━━━ Data excerpts
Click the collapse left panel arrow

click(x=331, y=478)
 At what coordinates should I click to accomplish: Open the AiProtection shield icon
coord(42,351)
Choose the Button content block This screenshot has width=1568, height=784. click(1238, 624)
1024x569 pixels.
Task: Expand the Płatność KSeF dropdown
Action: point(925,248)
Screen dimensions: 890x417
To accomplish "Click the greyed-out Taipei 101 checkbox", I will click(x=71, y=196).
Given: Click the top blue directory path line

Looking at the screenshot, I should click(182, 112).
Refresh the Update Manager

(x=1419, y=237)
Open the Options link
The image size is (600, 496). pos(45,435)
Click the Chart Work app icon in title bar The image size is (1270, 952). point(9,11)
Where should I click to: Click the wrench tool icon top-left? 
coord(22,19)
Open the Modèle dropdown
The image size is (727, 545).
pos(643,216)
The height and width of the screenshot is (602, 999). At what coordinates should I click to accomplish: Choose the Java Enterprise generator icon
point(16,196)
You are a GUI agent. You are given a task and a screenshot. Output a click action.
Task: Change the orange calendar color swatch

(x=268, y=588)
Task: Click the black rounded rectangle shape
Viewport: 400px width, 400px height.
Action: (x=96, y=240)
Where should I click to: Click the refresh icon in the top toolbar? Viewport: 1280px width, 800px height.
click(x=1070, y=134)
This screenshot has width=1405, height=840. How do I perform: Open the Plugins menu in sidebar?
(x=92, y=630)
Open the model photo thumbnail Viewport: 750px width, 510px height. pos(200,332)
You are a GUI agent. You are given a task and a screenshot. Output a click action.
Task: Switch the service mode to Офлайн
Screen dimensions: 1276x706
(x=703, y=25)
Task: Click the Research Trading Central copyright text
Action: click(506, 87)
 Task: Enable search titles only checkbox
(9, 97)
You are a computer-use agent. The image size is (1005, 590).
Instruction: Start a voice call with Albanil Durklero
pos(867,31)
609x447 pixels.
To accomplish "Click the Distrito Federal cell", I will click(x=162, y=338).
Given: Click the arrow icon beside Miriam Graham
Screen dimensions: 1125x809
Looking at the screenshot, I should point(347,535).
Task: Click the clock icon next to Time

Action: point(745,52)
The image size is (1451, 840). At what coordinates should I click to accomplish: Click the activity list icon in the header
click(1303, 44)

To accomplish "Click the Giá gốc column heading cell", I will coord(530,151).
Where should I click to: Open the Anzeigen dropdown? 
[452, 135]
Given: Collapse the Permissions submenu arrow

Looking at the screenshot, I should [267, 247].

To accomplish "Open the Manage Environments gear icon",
━━━━━━
Please copy out the preceding data in full, exactly as written.

▶ **Result for this exercise**:
Click the collapse left panel arrow

click(x=331, y=478)
 At what coordinates should I click to accomplish: Open the AiProtection shield icon
coord(42,351)
Choose the Button content block This screenshot has width=1568, height=784. click(1238, 624)
1024x569 pixels.
Task: Expand the Płatność KSeF dropdown
Action: point(925,248)
Screen dimensions: 890x417
To accomplish "Click the greyed-out Taipei 101 checkbox", I will click(x=71, y=196).
Given: Click the top blue directory path line

Looking at the screenshot, I should click(182, 112).
Refresh the Update Manager

(x=1419, y=237)
Open the Options link
The image size is (600, 496). pos(45,435)
Click the Chart Work app icon in title bar The image size is (1270, 952). point(9,11)
Where should I click to: Click the wrench tool icon top-left? 
coord(22,19)
Open the Modèle dropdown
The image size is (727, 545).
pos(643,216)
The height and width of the screenshot is (602, 999). At what coordinates should I click to accomplish: Choose the Java Enterprise generator icon
point(16,196)
You are a GUI agent. You are given a task and a screenshot. Output a click action.
Task: Change the orange calendar color swatch

(x=268, y=588)
Task: Click the black rounded rectangle shape
Viewport: 400px width, 400px height.
Action: (x=96, y=240)
Where should I click to: Click the refresh icon in the top toolbar? Viewport: 1280px width, 800px height.
click(x=1070, y=134)
This screenshot has width=1405, height=840. How do I perform: Open the Plugins menu in sidebar?
(x=92, y=630)
Open the model photo thumbnail Viewport: 750px width, 510px height. pos(200,332)
You are a GUI agent. You are given a task and a screenshot. Output a click action.
Task: Switch the service mode to Офлайн
Screen dimensions: 1276x706
(x=703, y=25)
Task: Click the Research Trading Central copyright text
Action: click(506, 87)
 Task: Enable search titles only checkbox
(9, 97)
You are a computer-use agent. The image size is (1005, 590).
Instruction: Start a voice call with Albanil Durklero
pos(867,31)
609x447 pixels.
To accomplish "Click the Distrito Federal cell", I will click(x=162, y=338).
Given: Click the arrow icon beside Miriam Graham
Screen dimensions: 1125x809
Looking at the screenshot, I should point(347,535).
Task: Click the clock icon next to Time

Action: point(745,52)
The image size is (1451, 840). At what coordinates should I click to accomplish: Click the activity list icon in the header
click(1303, 44)

To accomplish "Click the Giá gốc column heading cell", I will coord(530,151).
Where should I click to: Open the Anzeigen dropdown? 
[452, 135]
Given: Collapse the Permissions submenu arrow

Looking at the screenshot, I should [267, 247].

To accomplish "Open the Manage Environments gear icon",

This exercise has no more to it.